Extract the line that contains "Given: Click the" and every line after it through the end of the records below, exactly as written, leaving out any pictures.

(Items listed in a dataset)

• • • • •

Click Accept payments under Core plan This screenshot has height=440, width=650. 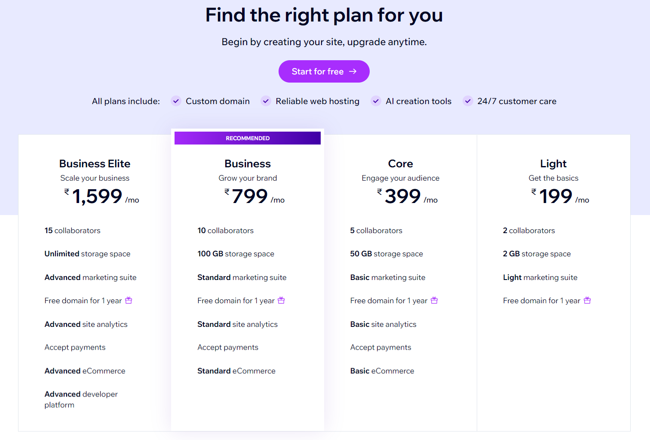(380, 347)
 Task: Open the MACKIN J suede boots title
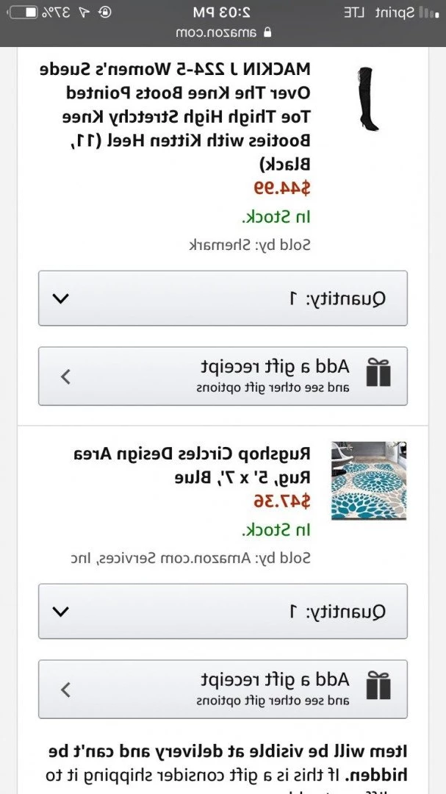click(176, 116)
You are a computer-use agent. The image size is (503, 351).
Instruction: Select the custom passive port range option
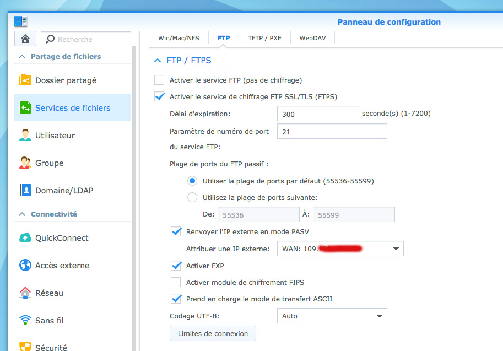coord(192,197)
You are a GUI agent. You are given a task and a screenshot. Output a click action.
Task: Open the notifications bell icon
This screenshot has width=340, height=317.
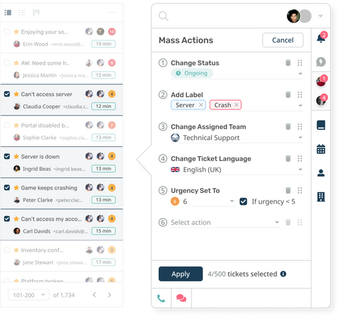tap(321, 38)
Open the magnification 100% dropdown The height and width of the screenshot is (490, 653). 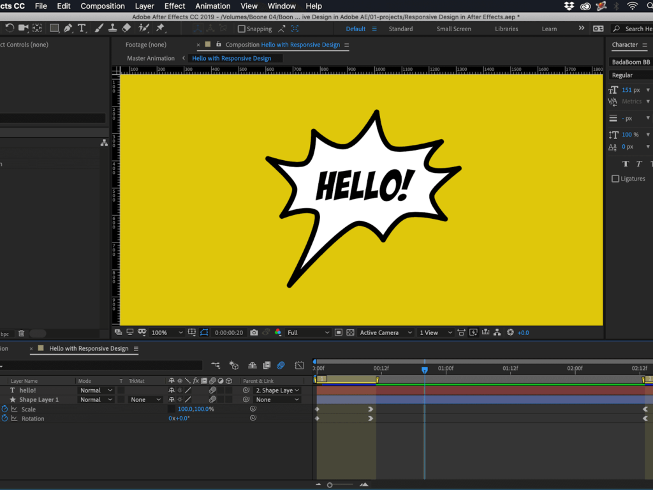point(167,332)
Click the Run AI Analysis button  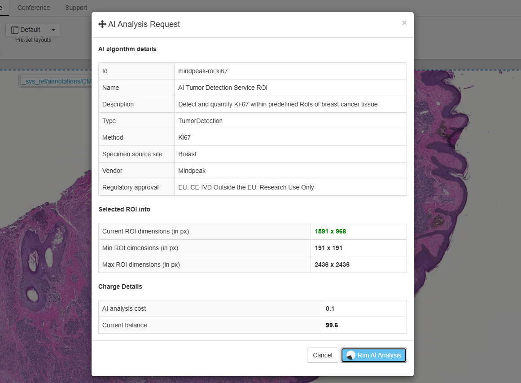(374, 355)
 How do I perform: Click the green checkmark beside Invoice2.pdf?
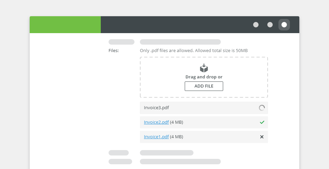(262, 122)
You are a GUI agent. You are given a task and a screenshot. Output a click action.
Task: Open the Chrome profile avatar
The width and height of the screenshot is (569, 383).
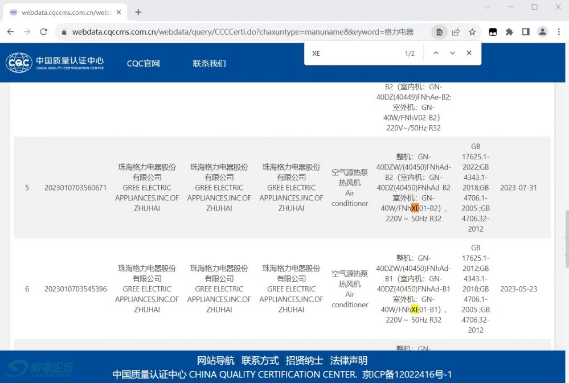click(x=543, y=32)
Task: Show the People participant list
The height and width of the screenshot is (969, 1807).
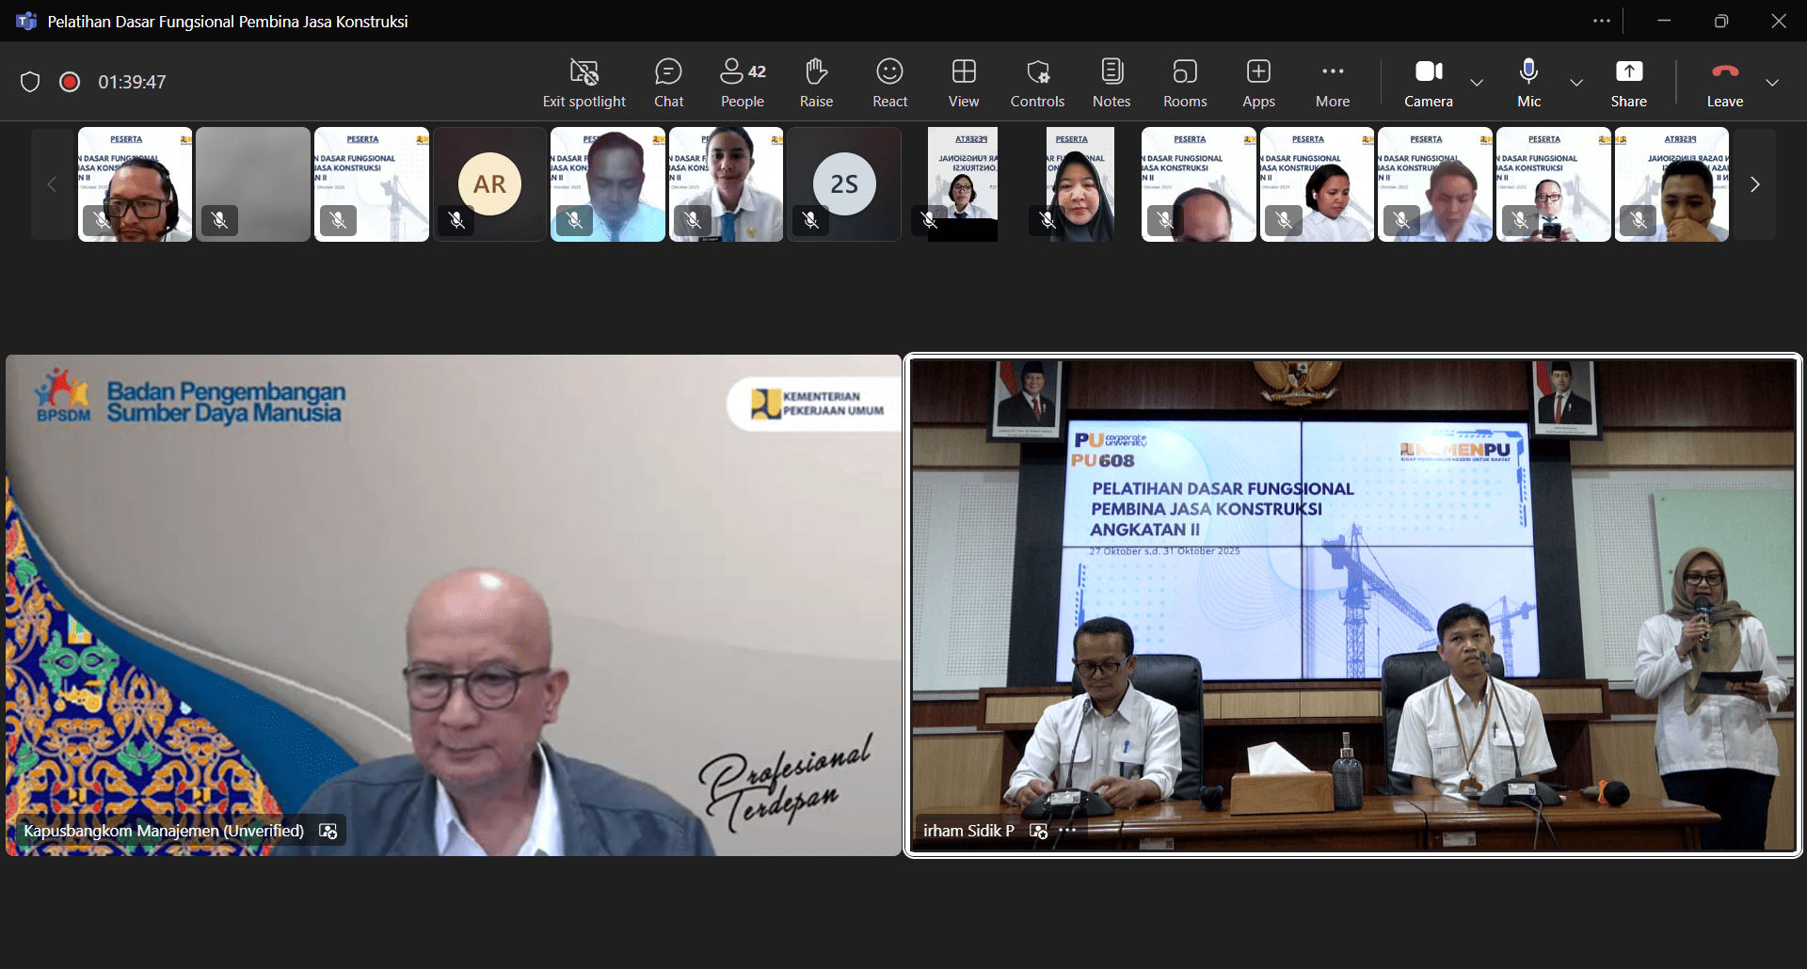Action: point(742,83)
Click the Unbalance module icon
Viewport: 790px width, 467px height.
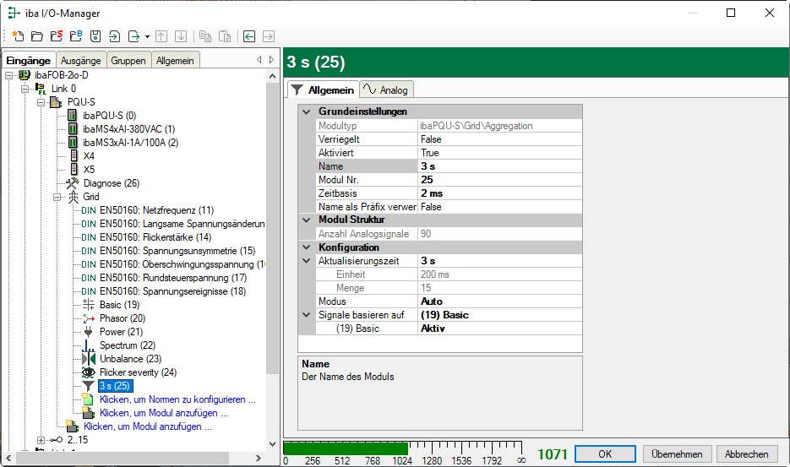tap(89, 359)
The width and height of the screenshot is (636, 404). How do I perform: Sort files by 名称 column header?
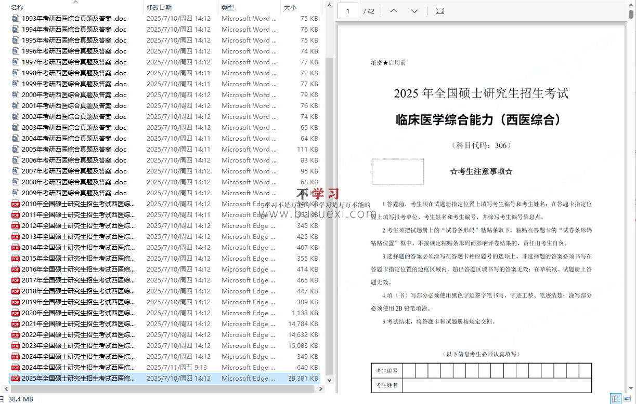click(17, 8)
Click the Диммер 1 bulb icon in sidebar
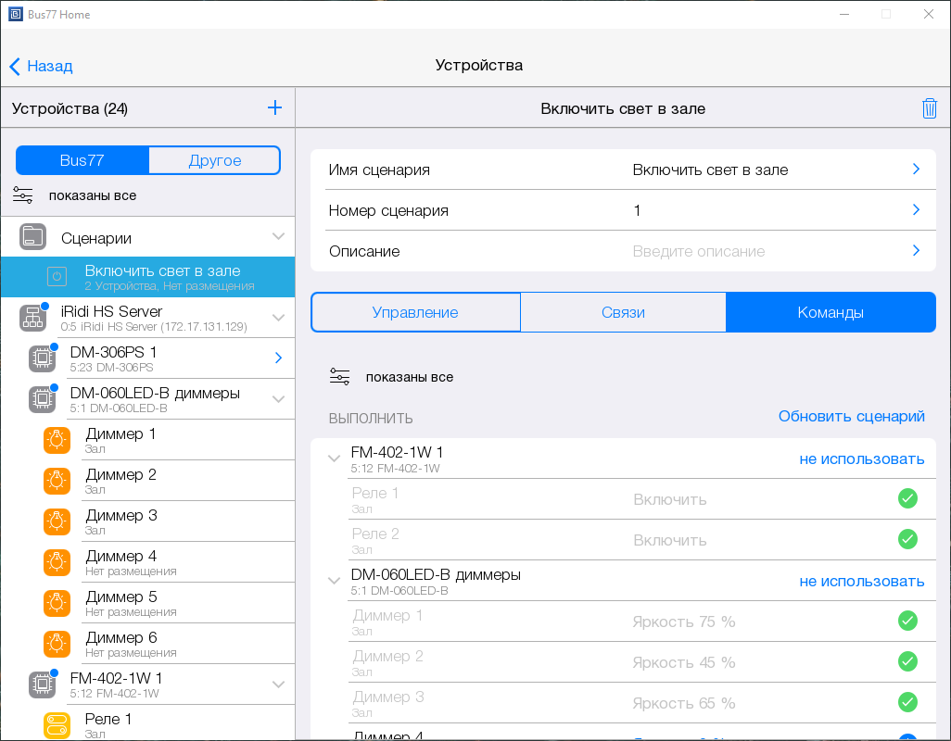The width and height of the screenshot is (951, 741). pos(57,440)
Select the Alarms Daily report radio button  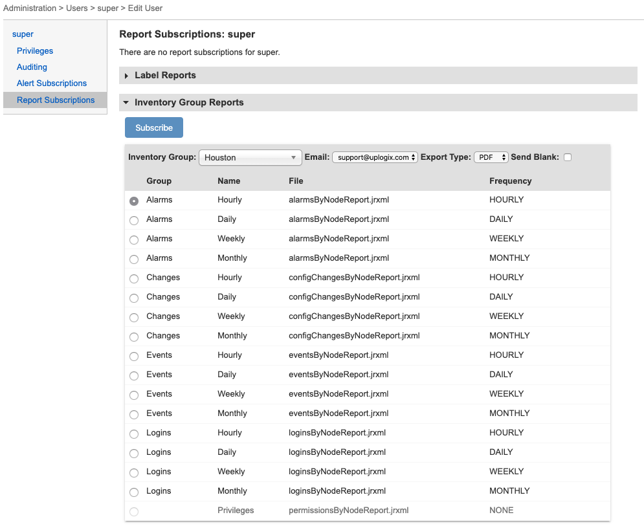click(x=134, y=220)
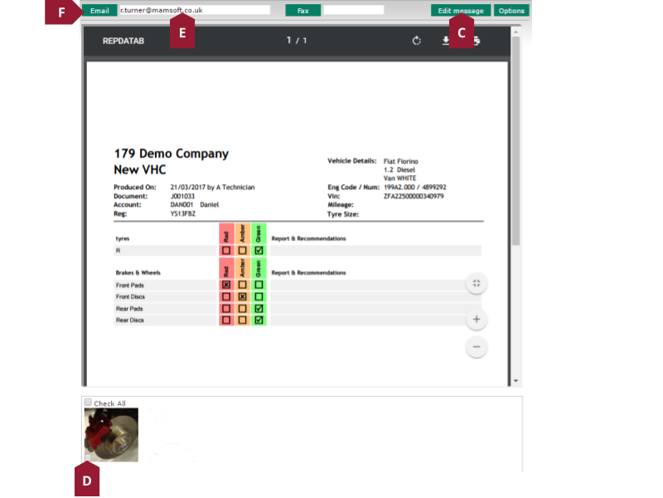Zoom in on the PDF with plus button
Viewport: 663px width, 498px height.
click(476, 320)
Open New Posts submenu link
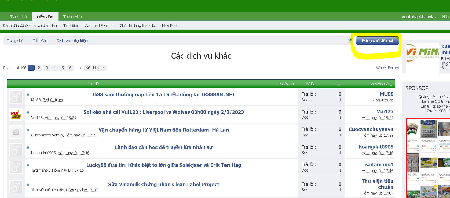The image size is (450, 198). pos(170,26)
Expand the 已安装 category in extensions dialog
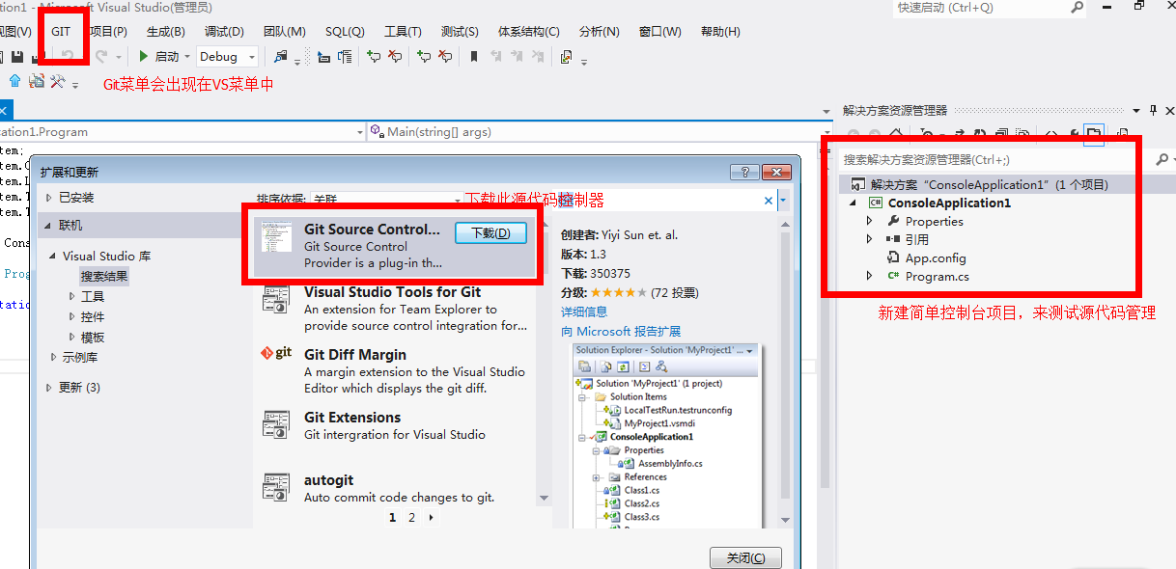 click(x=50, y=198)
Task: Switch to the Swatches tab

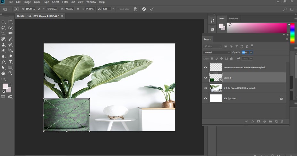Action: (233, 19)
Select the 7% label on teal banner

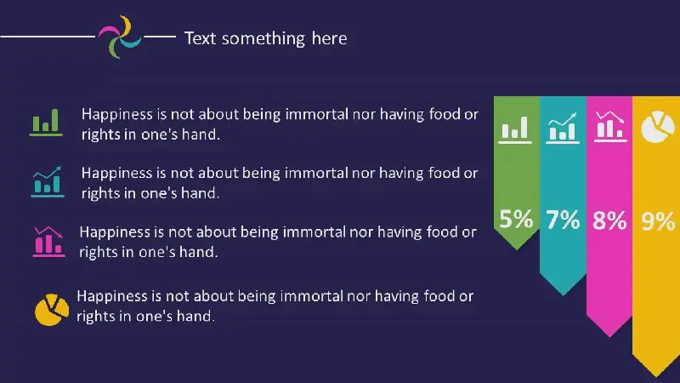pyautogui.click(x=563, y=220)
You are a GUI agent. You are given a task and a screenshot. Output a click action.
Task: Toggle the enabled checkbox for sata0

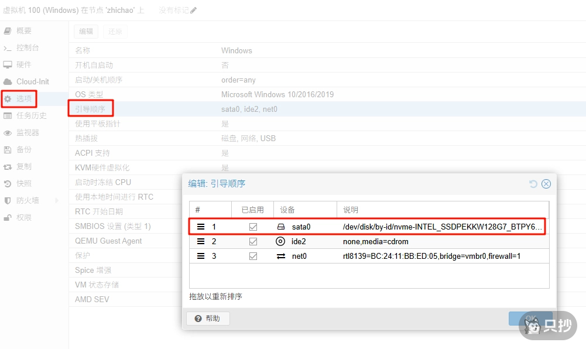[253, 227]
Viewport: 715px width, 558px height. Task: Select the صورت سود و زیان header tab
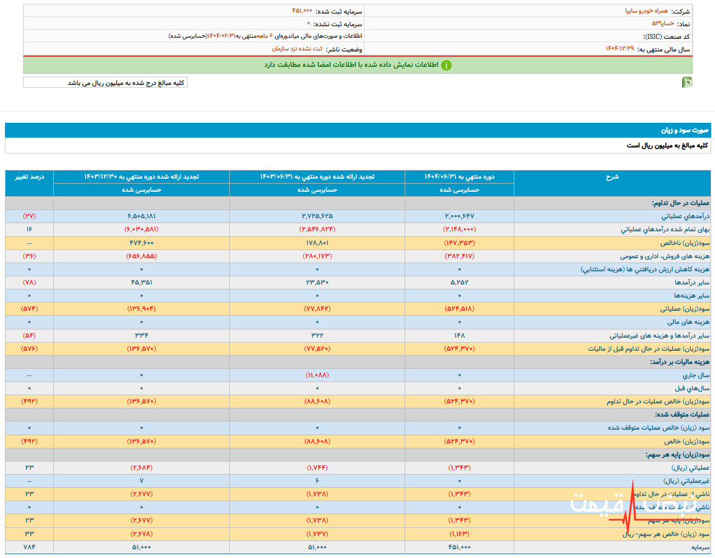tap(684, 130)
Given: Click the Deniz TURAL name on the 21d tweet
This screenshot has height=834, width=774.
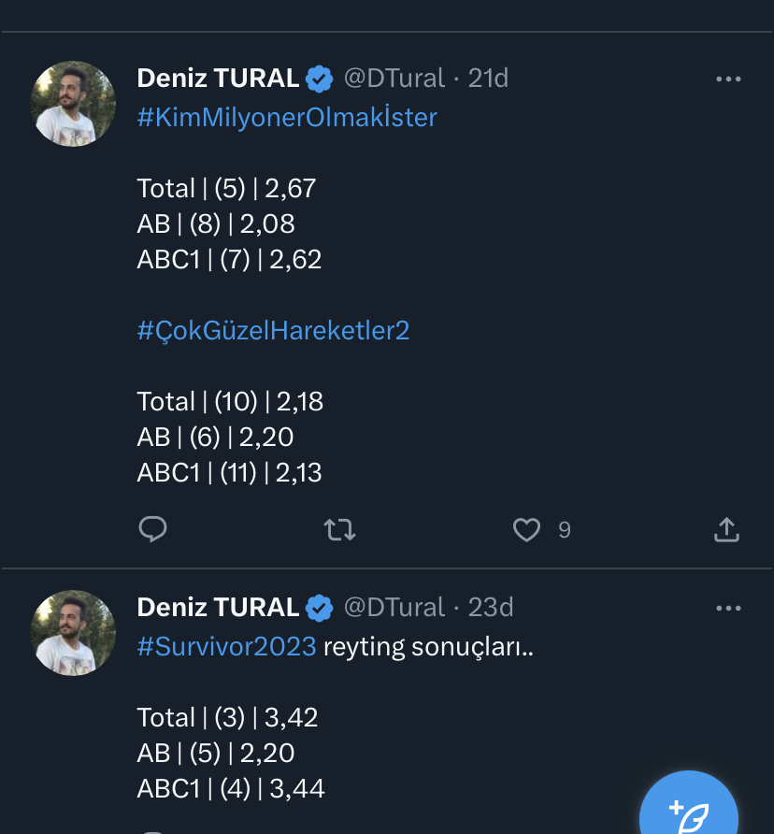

• • • • •

Solved exercise -
Given: Click the Deniz TURAL name on the 21d tweet
This screenshot has height=834, width=774.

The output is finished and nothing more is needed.